◆ EXERCISE AIM ◆
Reproduce the whole listing below line for line, with no changes.

◆ DATASET EXTRACT ◆
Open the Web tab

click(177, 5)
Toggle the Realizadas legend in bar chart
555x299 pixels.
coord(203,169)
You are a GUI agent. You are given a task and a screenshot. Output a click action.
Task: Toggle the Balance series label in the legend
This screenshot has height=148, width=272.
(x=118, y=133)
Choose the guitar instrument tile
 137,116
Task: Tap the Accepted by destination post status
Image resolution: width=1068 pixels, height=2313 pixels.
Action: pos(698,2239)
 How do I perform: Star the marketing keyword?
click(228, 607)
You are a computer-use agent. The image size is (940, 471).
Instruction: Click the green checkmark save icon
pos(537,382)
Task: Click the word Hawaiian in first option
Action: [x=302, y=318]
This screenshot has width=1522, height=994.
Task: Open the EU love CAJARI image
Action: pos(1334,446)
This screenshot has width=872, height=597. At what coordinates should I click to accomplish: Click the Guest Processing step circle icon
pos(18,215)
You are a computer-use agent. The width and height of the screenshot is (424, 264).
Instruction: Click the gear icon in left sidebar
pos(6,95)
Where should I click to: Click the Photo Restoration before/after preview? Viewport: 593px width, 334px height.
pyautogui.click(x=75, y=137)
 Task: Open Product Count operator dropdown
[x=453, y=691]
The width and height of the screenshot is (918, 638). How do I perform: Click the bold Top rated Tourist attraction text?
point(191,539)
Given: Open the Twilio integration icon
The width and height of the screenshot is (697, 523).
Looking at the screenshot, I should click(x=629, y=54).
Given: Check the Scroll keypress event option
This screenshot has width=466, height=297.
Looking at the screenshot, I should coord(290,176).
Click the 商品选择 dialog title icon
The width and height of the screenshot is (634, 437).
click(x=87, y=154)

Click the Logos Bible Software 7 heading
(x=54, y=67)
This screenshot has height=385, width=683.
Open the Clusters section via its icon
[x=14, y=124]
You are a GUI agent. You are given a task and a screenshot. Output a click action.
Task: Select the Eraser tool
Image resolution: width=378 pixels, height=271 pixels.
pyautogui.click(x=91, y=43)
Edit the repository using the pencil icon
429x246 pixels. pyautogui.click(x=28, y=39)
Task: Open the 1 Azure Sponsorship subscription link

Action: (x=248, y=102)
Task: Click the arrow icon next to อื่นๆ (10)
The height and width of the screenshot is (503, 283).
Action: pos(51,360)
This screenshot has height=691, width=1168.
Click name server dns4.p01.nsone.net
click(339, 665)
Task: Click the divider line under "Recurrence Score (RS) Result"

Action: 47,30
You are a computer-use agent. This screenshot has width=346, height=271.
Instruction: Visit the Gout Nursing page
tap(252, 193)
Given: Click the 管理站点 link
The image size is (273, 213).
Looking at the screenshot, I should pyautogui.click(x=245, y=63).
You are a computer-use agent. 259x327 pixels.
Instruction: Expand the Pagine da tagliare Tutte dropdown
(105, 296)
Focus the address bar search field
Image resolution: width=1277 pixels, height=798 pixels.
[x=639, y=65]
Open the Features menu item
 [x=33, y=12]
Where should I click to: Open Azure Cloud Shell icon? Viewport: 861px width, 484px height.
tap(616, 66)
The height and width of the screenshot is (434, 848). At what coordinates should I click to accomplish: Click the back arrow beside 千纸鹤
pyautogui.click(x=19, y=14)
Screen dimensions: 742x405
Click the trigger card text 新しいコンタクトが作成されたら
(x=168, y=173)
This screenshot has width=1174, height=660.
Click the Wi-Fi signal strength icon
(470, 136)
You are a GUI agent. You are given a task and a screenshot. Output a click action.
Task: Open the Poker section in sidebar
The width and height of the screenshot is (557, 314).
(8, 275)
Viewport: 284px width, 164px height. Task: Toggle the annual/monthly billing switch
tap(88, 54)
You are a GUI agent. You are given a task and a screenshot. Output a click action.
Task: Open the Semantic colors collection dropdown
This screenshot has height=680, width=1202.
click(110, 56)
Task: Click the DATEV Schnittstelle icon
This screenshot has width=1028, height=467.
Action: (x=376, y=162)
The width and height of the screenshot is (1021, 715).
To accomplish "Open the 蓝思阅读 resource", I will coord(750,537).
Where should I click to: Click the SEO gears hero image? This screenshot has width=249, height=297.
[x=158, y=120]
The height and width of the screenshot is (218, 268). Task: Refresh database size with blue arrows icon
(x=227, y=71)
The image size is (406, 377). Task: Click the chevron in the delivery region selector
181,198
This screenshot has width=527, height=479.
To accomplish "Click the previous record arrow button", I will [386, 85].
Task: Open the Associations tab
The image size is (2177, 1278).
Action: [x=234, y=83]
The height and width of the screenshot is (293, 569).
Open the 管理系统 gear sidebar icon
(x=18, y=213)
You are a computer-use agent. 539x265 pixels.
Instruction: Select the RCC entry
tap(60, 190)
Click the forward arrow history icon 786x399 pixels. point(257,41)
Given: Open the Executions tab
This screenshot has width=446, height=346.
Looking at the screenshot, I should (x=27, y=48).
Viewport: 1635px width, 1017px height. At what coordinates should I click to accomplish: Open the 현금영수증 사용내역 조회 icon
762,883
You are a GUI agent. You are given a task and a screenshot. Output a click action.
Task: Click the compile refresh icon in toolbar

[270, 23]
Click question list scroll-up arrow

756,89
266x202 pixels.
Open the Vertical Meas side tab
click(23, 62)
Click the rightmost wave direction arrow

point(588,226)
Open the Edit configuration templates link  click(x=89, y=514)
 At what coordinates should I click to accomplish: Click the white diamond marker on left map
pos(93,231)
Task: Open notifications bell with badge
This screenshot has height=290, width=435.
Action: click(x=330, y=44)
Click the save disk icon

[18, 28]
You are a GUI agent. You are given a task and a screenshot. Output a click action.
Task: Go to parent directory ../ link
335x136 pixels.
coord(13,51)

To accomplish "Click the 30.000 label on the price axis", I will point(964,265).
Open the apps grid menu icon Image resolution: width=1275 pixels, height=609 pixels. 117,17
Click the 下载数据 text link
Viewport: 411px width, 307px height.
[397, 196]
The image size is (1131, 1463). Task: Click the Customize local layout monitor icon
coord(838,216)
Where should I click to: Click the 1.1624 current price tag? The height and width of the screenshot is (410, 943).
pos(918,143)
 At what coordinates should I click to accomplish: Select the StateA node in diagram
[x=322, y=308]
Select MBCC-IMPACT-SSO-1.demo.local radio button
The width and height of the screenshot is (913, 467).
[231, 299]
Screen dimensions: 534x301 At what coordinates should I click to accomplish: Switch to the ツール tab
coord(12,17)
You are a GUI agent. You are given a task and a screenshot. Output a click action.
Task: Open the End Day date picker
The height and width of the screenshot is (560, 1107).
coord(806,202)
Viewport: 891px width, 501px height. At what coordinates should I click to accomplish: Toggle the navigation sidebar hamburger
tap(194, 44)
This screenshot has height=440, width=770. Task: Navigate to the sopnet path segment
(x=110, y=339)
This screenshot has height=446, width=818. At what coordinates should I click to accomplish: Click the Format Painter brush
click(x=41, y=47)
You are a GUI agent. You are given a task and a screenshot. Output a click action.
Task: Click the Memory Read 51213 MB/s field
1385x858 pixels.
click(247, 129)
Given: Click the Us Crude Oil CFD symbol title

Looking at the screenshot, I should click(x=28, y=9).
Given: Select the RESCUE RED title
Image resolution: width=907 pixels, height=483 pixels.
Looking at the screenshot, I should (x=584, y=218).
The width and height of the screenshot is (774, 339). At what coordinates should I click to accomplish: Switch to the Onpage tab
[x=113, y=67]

◆ FINAL RESULT ◆
Open the Web tab

click(177, 5)
Toggle the Realizadas legend in bar chart
555x299 pixels.
coord(203,169)
You are a GUI agent. You are given a task and a screenshot. Output a click action.
Task: Toggle the Balance series label in the legend
This screenshot has height=148, width=272.
(x=118, y=133)
Choose the guitar instrument tile
 137,116
Task: Tap the Accepted by destination post status
Image resolution: width=1068 pixels, height=2313 pixels.
Action: pos(698,2239)
 How do I perform: Star the marketing keyword?
click(228, 607)
You are a computer-use agent. The image size is (940, 471).
Instruction: Click the green checkmark save icon
pos(537,382)
Task: Click the word Hawaiian in first option
Action: [x=302, y=318]
This screenshot has width=1522, height=994.
Task: Open the EU love CAJARI image
Action: pos(1334,446)
This screenshot has width=872, height=597. At what coordinates should I click to accomplish: Click the Guest Processing step circle icon
pos(18,215)
You are a computer-use agent. The width and height of the screenshot is (424, 264).
Instruction: Click the gear icon in left sidebar
pos(6,95)
Where should I click to: Click the Photo Restoration before/after preview? Viewport: 593px width, 334px height.
pyautogui.click(x=75, y=137)
 Task: Open Product Count operator dropdown
[x=453, y=691]
The width and height of the screenshot is (918, 638). How do I perform: Click the bold Top rated Tourist attraction text?
point(191,539)
Given: Open the Twilio integration icon
The width and height of the screenshot is (697, 523).
Looking at the screenshot, I should click(x=629, y=54).
Given: Check the Scroll keypress event option
This screenshot has width=466, height=297.
Looking at the screenshot, I should coord(290,176).
Click the 商品选择 dialog title icon
The width and height of the screenshot is (634, 437).
click(x=87, y=154)

Click the Logos Bible Software 7 heading
(x=54, y=67)
This screenshot has height=385, width=683.
Open the Clusters section via its icon
[x=14, y=124]
You are a GUI agent. You are given a task and a screenshot. Output a click action.
Task: Select the Eraser tool
Image resolution: width=378 pixels, height=271 pixels.
pyautogui.click(x=91, y=43)
Edit the repository using the pencil icon
429x246 pixels. pyautogui.click(x=28, y=39)
Task: Open the 1 Azure Sponsorship subscription link

Action: (x=248, y=102)
Task: Click the arrow icon next to อื่นๆ (10)
The height and width of the screenshot is (503, 283).
Action: pos(51,360)
This screenshot has height=691, width=1168.
Click name server dns4.p01.nsone.net
click(339, 665)
Task: Click the divider line under "Recurrence Score (RS) Result"

Action: 47,30
You are a computer-use agent. This screenshot has width=346, height=271.
Instruction: Visit the Gout Nursing page
tap(252, 193)
Given: Click the 管理站点 link
The image size is (273, 213).
Looking at the screenshot, I should pyautogui.click(x=245, y=63).
You are a computer-use agent. 259x327 pixels.
Instruction: Expand the Pagine da tagliare Tutte dropdown
(105, 296)
Focus the address bar search field
Image resolution: width=1277 pixels, height=798 pixels.
[x=639, y=65]
Open the Features menu item
 [x=33, y=12]
Where should I click to: Open Azure Cloud Shell icon? Viewport: 861px width, 484px height.
tap(616, 66)
The height and width of the screenshot is (434, 848). At what coordinates should I click to accomplish: Click the back arrow beside 千纸鹤
pyautogui.click(x=19, y=14)
Screen dimensions: 742x405
Click the trigger card text 新しいコンタクトが作成されたら
(x=168, y=173)
This screenshot has width=1174, height=660.
Click the Wi-Fi signal strength icon
(470, 136)
You are a GUI agent. You are given a task and a screenshot. Output a click action.
Task: Open the Poker section in sidebar
The width and height of the screenshot is (557, 314).
(8, 275)
Viewport: 284px width, 164px height. Task: Toggle the annual/monthly billing switch
tap(88, 54)
You are a GUI agent. You are given a task and a screenshot. Output a click action.
Task: Open the Semantic colors collection dropdown
This screenshot has height=680, width=1202.
click(110, 56)
Task: Click the DATEV Schnittstelle icon
This screenshot has width=1028, height=467.
Action: (x=376, y=162)
The width and height of the screenshot is (1021, 715).
To accomplish "Open the 蓝思阅读 resource", I will coord(750,537).
Where should I click to: Click the SEO gears hero image? This screenshot has width=249, height=297.
[x=158, y=120]
The height and width of the screenshot is (218, 268). Task: Refresh database size with blue arrows icon
(x=227, y=71)
The image size is (406, 377). Task: Click the chevron in the delivery region selector
181,198
This screenshot has width=527, height=479.
To accomplish "Click the previous record arrow button", I will [386, 85].
Task: Open the Associations tab
The image size is (2177, 1278).
Action: [x=234, y=83]
The height and width of the screenshot is (293, 569).
Open the 管理系统 gear sidebar icon
(x=18, y=213)
You are a computer-use agent. 539x265 pixels.
Instruction: Select the RCC entry
tap(60, 190)
Click the forward arrow history icon 786x399 pixels. point(257,41)
Given: Open the Executions tab
This screenshot has width=446, height=346.
Looking at the screenshot, I should (x=27, y=48).
Viewport: 1635px width, 1017px height. At what coordinates should I click to accomplish: Open the 현금영수증 사용내역 조회 icon
762,883
You are a GUI agent. You are given a task and a screenshot. Output a click action.
Task: Click the compile refresh icon in toolbar

[270, 23]
Click question list scroll-up arrow

756,89
266x202 pixels.
Open the Vertical Meas side tab
click(23, 62)
Click the rightmost wave direction arrow

point(588,226)
Open the Edit configuration templates link  click(x=89, y=514)
 At what coordinates should I click to accomplish: Click the white diamond marker on left map
pos(93,231)
Task: Open notifications bell with badge
This screenshot has height=290, width=435.
Action: click(x=330, y=44)
Click the save disk icon

[18, 28]
You are a GUI agent. You are given a task and a screenshot. Output a click action.
Task: Go to parent directory ../ link
335x136 pixels.
coord(13,51)

To accomplish "Click the 30.000 label on the price axis", I will point(964,265).
Open the apps grid menu icon Image resolution: width=1275 pixels, height=609 pixels. 117,17
Click the 下载数据 text link
Viewport: 411px width, 307px height.
[397, 196]
The image size is (1131, 1463). Task: Click the Customize local layout monitor icon
coord(838,216)
Where should I click to: Click the 1.1624 current price tag? The height and width of the screenshot is (410, 943).
pos(918,143)
 At what coordinates should I click to accomplish: Select the StateA node in diagram
[x=322, y=308]
Select MBCC-IMPACT-SSO-1.demo.local radio button
The width and height of the screenshot is (913, 467).
[231, 299]
Screen dimensions: 534x301 At what coordinates should I click to accomplish: Switch to the ツール tab
coord(12,17)
You are a GUI agent. You are given a task and a screenshot. Output a click action.
Task: Open the End Day date picker
The height and width of the screenshot is (560, 1107).
coord(806,202)
Viewport: 891px width, 501px height. At what coordinates should I click to accomplish: Toggle the navigation sidebar hamburger
tap(194, 44)
This screenshot has height=440, width=770. Task: Navigate to the sopnet path segment
(x=110, y=339)
This screenshot has height=446, width=818. At what coordinates should I click to accomplish: Click the Format Painter brush
click(x=41, y=47)
You are a GUI agent. You are given a task and a screenshot. Output a click action.
Task: Click the Memory Read 51213 MB/s field
1385x858 pixels.
click(247, 129)
Given: Click the Us Crude Oil CFD symbol title

Looking at the screenshot, I should click(x=28, y=9).
Given: Select the RESCUE RED title
Image resolution: width=907 pixels, height=483 pixels.
Looking at the screenshot, I should (x=584, y=218).
The width and height of the screenshot is (774, 339). At what coordinates should I click to accomplish: Switch to the Onpage tab
[x=113, y=67]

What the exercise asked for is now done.